L’Oreal’s leading market shares reflect strong brand equities built over the years “with heavy investments in lab research and marketing that reinforce efficacy-based product differentiation and keep its brands top of mind for beauty shoppers in developed and emerging markets alike”.
He adds:
“We see structural factors in the $360 billion global beauty market as conducive to L’Oreal’s brand equity. Driven by an ingrained human desire to look and feel better with the help of beauty products and rising purchasing power in emerging markets, consumers spent $41 billion more on beauty purchases in 2022 compared with 10 years ago, according to Euromonitor, and it expects the overall market to expand at 6% annually over the next five years, after rebounding to prepandemic levels in 2022 (4% above 2019)”.
L’Oreal Shares: What Are The Risks?
Morningstar assigns L’Oreal shares a Medium Uncertainty Rating, based on long-term structural tailwinds for beauty products. That said, the firm is not immune to macroeconomic headwinds and geopolitical tensions that could weigh on consumer demand.
“L’Oreal distributes its products in more than 150 countries, yet has centralised manufacturing for derma-based and professional products in Europe and for luxury products in the US, Europe, and Japan,” Su says.
“As such, the firm depends on stable trade policies and collaborative global supply chains to ensure timely and cost-effective delivery of its products. Major reversal of open trade policies and transportation bottlenecks are risks that could thwart its growth”.
The proliferation of online marketplace and digital marketing has disrupted the beauty market by lowering entry barriers and accelerating the commercialisation of new concepts, and particularly in makeup. As such, Su believes L’Oreal remains a leader in e-commerce and online advocacy, thanks to consistent investment in consumer-facing technologies. Even so, we expect the onslaught of beauty entrants to continue amid evolving consumer beauty needs and shopping preferences.
The highly-visible global brands owned by L’Oreal are also constantly under the scrutiny of consumers given the ubiquity of mobile phones and social media.

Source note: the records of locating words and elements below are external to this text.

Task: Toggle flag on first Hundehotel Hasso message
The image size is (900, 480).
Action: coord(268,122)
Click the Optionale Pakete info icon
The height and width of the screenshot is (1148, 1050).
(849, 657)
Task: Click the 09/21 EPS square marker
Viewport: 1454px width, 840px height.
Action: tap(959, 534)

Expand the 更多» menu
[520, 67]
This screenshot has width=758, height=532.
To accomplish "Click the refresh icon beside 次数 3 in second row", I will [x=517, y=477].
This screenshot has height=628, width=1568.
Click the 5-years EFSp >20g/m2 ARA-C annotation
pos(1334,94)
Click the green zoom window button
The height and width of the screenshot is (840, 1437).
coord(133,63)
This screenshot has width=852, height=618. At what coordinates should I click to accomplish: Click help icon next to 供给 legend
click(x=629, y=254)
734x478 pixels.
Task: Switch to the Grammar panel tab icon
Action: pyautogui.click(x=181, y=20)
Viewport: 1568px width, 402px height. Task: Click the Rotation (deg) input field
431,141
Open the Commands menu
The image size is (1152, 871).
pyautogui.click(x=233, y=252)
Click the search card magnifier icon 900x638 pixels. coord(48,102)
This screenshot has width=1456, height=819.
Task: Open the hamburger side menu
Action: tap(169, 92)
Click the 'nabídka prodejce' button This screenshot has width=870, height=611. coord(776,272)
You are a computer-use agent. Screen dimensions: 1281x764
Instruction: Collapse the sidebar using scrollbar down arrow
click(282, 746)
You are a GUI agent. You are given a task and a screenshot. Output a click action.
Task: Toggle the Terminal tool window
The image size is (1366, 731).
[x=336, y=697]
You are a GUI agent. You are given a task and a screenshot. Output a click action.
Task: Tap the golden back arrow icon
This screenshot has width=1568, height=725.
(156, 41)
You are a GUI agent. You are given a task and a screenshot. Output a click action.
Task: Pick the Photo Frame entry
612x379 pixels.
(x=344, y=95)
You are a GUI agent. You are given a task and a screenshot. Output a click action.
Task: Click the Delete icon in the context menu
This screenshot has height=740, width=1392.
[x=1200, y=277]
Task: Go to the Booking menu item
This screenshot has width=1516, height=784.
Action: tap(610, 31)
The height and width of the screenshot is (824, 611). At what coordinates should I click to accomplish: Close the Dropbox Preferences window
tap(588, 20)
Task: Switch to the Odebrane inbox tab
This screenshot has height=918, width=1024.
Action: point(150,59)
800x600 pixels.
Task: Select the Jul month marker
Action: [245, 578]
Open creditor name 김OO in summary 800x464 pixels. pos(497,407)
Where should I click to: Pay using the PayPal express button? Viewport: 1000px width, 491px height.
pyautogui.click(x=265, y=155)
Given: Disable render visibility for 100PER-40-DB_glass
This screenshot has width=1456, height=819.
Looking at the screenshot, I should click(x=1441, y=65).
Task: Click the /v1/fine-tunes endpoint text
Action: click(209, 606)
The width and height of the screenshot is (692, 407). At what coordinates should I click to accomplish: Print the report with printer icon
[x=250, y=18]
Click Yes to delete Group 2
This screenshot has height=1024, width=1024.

Any brand messaging, consumer experience, social, or sustainability practice that is perceived to be inconsistent with the company’s positioning could be brought under the limelight.
Without a timely and appropriate response, therefore, brand damage and a hit to volume demand and pricing power could ensue. That said, we don’t expect environmental, social, and governance risks will materially affect L’Oreal’s operational results and investment returns over the long term.